Requirement
Copy, exactly and without additions, every line in the records below from the one holding "Viewport: 1483px width, 812px height." through the one holding "Click the 2026", both ends included.

· · · · ·

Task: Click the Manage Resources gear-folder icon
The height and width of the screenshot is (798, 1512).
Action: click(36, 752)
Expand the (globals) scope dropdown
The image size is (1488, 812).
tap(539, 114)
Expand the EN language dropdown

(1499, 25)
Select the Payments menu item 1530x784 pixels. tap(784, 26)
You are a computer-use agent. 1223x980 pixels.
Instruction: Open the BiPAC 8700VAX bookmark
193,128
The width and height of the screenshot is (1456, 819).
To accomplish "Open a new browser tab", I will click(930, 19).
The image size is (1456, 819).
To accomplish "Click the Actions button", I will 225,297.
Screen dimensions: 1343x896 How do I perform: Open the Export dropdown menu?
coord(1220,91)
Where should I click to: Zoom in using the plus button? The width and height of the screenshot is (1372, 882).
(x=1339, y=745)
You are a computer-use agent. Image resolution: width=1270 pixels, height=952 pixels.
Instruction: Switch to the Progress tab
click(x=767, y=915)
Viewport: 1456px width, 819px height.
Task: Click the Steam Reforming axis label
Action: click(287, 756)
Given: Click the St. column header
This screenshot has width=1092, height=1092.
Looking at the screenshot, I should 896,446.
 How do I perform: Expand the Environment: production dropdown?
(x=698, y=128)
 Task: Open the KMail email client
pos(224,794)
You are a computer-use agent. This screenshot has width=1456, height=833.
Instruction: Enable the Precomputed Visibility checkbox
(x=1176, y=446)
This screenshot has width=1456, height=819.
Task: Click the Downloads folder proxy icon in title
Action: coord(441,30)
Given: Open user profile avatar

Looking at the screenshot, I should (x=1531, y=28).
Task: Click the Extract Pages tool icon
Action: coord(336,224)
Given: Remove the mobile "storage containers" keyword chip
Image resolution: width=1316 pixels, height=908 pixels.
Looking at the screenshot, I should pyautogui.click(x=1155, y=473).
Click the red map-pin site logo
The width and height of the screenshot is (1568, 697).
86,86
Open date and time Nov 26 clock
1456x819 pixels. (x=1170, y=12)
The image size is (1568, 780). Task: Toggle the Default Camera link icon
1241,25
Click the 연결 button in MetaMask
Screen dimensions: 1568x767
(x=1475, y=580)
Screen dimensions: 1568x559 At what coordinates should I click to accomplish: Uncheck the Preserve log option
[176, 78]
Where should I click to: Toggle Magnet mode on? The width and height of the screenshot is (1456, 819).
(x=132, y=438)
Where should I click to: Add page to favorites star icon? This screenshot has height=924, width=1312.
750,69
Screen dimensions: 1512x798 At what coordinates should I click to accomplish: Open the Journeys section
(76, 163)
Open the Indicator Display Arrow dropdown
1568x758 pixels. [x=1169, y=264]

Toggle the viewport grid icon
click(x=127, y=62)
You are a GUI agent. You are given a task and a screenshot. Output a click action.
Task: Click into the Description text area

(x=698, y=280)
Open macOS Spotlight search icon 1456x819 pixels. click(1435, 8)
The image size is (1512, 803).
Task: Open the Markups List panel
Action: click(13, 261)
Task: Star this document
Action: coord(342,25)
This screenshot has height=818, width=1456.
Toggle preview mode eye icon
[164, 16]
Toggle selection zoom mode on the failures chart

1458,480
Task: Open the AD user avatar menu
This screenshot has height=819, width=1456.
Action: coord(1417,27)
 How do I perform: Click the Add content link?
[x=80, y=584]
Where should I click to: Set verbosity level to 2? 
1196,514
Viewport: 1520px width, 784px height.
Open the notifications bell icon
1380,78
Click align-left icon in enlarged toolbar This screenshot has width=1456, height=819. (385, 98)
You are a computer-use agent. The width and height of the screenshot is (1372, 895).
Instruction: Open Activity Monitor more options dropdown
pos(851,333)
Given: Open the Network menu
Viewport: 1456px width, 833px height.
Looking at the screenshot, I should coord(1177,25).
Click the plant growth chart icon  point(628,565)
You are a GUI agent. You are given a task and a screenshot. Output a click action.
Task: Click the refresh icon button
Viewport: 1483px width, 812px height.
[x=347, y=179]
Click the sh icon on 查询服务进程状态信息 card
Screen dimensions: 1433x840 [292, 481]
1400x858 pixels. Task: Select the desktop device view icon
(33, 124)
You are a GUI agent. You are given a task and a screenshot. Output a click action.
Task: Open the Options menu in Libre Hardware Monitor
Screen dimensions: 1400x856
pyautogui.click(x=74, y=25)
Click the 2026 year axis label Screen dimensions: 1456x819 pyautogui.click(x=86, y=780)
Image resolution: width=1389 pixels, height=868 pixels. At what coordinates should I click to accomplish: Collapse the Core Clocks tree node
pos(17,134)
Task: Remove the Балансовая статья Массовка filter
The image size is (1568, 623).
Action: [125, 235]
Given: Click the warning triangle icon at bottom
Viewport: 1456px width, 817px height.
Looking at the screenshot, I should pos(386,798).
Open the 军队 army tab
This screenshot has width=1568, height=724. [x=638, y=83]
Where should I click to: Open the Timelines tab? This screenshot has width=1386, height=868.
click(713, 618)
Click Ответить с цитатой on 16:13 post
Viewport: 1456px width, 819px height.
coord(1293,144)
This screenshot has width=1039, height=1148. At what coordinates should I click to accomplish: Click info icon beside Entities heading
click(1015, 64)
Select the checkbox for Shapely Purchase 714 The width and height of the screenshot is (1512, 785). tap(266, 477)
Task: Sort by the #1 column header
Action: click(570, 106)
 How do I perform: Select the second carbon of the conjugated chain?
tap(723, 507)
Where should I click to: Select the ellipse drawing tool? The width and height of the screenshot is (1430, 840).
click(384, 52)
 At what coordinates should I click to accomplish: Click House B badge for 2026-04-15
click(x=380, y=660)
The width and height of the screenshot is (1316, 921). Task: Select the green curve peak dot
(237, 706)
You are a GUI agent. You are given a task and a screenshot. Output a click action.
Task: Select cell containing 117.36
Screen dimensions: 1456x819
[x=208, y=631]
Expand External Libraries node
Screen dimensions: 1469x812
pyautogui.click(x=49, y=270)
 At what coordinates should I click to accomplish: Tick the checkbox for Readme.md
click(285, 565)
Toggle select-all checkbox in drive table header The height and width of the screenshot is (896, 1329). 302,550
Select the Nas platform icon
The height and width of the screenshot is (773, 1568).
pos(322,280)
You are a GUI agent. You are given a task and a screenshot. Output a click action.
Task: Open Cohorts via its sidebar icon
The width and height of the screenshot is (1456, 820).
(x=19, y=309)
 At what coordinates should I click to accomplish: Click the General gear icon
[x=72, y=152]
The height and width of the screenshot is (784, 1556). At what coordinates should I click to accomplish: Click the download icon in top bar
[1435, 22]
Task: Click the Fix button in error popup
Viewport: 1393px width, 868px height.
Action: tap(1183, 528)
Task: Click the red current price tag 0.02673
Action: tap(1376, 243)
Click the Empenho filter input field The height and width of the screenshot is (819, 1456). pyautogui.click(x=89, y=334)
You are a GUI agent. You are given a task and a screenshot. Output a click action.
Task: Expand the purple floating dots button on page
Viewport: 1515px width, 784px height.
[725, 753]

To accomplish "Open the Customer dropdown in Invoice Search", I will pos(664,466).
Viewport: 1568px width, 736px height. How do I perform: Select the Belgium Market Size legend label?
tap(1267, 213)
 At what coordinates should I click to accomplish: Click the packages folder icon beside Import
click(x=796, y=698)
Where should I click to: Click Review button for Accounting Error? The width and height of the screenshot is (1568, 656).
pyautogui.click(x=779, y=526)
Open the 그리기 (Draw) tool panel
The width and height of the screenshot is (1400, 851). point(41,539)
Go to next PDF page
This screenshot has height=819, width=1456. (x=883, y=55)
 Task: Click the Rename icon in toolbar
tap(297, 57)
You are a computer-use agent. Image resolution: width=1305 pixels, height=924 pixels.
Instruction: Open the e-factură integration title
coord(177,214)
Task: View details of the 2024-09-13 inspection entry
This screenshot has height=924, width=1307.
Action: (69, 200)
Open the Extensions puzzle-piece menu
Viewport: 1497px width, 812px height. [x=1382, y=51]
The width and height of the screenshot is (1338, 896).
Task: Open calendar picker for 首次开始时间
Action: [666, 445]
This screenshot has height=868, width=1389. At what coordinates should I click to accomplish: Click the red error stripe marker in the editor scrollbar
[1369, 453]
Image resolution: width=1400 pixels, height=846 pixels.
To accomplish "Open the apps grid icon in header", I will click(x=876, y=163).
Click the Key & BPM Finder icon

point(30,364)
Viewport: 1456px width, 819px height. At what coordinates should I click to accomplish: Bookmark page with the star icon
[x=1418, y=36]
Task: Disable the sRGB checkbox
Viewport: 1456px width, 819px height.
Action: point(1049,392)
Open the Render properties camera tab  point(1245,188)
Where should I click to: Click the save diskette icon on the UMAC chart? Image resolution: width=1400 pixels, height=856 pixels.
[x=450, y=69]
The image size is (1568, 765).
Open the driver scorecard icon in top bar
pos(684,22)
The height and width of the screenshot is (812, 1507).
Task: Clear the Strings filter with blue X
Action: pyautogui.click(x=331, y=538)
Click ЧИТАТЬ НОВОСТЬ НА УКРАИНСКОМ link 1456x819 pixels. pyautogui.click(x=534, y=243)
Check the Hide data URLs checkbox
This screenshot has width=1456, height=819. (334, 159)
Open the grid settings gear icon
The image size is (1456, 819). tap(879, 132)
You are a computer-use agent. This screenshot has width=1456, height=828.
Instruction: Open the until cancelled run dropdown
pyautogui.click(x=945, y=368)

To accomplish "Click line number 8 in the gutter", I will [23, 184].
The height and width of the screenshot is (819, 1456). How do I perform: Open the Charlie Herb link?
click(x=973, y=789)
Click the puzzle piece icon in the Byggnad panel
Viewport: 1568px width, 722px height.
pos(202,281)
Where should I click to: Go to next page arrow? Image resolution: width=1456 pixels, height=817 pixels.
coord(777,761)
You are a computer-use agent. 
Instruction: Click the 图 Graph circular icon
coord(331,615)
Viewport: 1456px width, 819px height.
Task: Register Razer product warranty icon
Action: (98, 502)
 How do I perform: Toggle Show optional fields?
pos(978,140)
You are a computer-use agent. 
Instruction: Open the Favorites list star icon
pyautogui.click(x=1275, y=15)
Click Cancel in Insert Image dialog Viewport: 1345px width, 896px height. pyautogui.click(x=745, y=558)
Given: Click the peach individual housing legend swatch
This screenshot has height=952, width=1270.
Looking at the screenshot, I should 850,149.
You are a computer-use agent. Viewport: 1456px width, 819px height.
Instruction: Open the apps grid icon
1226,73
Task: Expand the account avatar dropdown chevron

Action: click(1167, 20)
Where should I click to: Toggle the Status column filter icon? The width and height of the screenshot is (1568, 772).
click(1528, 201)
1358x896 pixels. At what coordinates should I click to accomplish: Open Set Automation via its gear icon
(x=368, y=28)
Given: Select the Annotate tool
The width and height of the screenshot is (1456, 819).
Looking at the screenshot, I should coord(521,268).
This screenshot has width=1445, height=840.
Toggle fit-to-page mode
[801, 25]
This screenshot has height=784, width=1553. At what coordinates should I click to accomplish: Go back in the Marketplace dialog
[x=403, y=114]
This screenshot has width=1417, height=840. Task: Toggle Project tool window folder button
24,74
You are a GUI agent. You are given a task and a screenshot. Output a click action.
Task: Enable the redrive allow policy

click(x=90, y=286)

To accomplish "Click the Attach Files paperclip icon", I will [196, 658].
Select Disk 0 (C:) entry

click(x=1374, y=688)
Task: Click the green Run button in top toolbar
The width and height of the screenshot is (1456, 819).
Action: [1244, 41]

· · · · ·

Solution
Viewport: 1483px width, 812px height.
[x=347, y=179]
Click the sh icon on 查询服务进程状态信息 card
Screen dimensions: 1433x840 [292, 481]
1400x858 pixels. Task: Select the desktop device view icon
(33, 124)
You are a GUI agent. You are given a task and a screenshot. Output a click action.
Task: Open the Options menu in Libre Hardware Monitor
Screen dimensions: 1400x856
pyautogui.click(x=74, y=25)
Click the 2026 year axis label Screen dimensions: 1456x819 pyautogui.click(x=86, y=780)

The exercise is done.